Perhaps no move or moves announced that we were now in the Era of the Super Team more than LeBron James and Chris Bosh taking less money to join the Heat in 2010. James was coming off his third consecutive playoff elimination, including back-to-back seasons in which the Cavs finished with the league’s best regular season record. Bosh’s Raptors had failed to make the playoffs for the fifth time in his seven seasons in Toronto. In hindsight, this shouldn’t have been such a surprise considering this was where the league was heading. Neither Cleveland nor Toronto had a history of being a preferred destination for marquee free agents. With having to decide where they would be playing the next four-to-six years of their career, they chose to join a third superstar in a warm weather city in a where there was no state income tax.
The NBA is beginning to resemble the English Premier League. Since it’s inception in 1992, the 20-team soccer league has had only five different champions. Even though the NBA has a salary cap, 18 of the 30 highest-paid players in the league last year will be playing for seven teams in five different cities next season — Los Angeles, New York, Miami, Boston, and Dallas. Miami is the only one of the five that’s not a top-7 television market.
We probably won’t know if the league’s new CBA will do anything to curb stars from teaming up until the more severe luxury tax penalties go into effect next year.

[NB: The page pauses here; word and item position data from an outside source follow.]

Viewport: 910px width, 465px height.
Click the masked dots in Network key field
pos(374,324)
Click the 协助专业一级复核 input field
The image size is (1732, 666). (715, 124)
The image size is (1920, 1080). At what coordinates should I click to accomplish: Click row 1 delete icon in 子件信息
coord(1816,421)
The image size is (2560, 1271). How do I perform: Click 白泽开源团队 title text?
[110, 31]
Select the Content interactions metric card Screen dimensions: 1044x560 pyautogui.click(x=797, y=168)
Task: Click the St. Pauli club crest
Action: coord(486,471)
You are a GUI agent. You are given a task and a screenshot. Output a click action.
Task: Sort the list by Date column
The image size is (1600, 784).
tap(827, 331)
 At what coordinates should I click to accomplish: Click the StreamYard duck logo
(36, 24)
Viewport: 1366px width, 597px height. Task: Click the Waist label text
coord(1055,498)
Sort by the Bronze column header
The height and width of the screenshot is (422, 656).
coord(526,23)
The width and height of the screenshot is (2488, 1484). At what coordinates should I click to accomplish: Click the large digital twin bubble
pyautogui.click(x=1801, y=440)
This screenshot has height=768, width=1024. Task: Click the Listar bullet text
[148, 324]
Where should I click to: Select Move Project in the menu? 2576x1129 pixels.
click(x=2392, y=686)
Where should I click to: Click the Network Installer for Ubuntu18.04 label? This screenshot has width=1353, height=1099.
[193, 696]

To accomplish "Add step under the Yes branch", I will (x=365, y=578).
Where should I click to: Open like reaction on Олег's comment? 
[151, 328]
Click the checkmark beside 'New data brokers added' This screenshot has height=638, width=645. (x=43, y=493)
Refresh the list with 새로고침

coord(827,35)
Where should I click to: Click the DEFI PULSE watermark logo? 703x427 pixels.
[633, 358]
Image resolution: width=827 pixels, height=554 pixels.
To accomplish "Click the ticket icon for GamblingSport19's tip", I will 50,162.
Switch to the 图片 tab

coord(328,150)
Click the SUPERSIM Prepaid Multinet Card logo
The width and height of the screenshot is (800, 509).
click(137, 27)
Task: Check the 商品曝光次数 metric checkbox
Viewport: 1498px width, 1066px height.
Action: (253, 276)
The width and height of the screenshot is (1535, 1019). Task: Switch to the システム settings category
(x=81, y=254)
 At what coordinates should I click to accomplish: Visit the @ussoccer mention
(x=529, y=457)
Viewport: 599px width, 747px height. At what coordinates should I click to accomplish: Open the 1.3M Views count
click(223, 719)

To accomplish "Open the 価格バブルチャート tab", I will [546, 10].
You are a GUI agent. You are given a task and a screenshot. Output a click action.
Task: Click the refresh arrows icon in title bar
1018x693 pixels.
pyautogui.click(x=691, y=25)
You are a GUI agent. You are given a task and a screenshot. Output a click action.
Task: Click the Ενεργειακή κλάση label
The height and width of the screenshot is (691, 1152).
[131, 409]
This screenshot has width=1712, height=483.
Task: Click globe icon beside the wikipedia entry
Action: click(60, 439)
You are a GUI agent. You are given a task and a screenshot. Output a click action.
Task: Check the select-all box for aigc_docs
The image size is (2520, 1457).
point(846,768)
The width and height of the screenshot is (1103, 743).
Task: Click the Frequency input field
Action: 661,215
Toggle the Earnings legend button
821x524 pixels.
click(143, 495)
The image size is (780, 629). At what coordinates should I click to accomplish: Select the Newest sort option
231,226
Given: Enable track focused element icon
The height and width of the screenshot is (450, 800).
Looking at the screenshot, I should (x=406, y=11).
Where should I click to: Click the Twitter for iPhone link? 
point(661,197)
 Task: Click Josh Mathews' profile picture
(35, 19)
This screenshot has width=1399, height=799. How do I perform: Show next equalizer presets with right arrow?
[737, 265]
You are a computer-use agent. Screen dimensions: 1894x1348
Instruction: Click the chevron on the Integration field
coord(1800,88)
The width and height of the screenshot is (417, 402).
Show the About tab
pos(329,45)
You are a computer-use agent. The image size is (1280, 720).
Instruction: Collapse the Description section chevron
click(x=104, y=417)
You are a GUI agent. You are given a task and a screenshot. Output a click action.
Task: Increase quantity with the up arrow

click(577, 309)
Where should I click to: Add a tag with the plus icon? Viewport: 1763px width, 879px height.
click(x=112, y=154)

That’s also when we’ll find out which of those small market owners wanted those changes because they wanted a better chance to compete or if they just wanted to take advantage of the opportunity to make more money — either from their own revenue streams or from those paying the luxury tax.
Either way, the times have changed. It’s a different era and we can point to that week in late July of 2007 as to when it all began.